I giornalisti che hanno maturato i requisiti per la pensione di vecchiaia (sia dal punto di vista dell’età che dei contributi) non possono pretendere di permanere al lavoro fino al 70°anno di età  se il datore di lavoro non acconsente a far proseguire il rapporto.

La questione è stata affrontata di recente dalla Corte di Cassazione (15 marzo 2017, n. 6776), che ha  accolto il ricorso della Rai contro la sentenza con la quale la Corte di Appello di Milano nel 2014, confermando il verdetto emesso dal Tribunale di Milano nel 2012, aveva dichiarato illegittimo il licenziamento di una giornalista messa in quiescenza al raggiungimento dei 65 anni di età, una volta  maturati i requisiti assicurativi e contributivi per la pensione di vecchiaia previsti dall’ INPGI (istituto nazionale di previdenza dei giornalisti italiani), condannando la società a reintegrare la dipendente nel posto di lavoro in base all’art. 18 della L. n. 300 del 1970.
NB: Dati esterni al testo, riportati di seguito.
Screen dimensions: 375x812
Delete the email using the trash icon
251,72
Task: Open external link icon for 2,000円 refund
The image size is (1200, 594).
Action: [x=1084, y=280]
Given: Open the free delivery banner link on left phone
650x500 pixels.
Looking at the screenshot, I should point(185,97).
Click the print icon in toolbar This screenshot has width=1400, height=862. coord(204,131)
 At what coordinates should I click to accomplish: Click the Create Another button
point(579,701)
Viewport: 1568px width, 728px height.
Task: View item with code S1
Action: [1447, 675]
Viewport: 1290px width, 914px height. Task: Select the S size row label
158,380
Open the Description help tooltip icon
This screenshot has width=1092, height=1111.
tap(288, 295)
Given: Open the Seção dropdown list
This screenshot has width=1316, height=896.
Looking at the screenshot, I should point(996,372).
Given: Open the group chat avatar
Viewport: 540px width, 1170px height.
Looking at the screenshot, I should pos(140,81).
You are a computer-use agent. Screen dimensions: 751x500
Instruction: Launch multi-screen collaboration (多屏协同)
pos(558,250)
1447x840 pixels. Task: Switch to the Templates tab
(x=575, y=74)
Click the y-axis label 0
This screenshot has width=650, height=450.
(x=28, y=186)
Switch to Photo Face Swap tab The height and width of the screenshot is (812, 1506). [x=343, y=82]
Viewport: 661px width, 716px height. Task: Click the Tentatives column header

La decisione della Corte di Cassazione richiama il principio stabilito dalla stessa Corte a Sezioni Unite (n. 17589/2015), la quale  ha statuito  che l’art. 24, co. 4, D.L. n. 201/2011, conv. in L. n. 214/2011 (c.d. Salva Italia del Governo Monti) “non attribuisce al lavoratore il diritto potestativo di proseguire nel rapporto di lavoro fino al raggiungimento del settantesimo anno di età, in quanto la norma non crea alcun automatismo, ma si limita a prefigurare condizioni previdenziali di incentivo alla prosecuzione dello stesso rapporto per un lasso di tempo che può estendersi fino ai settanta anni di età”.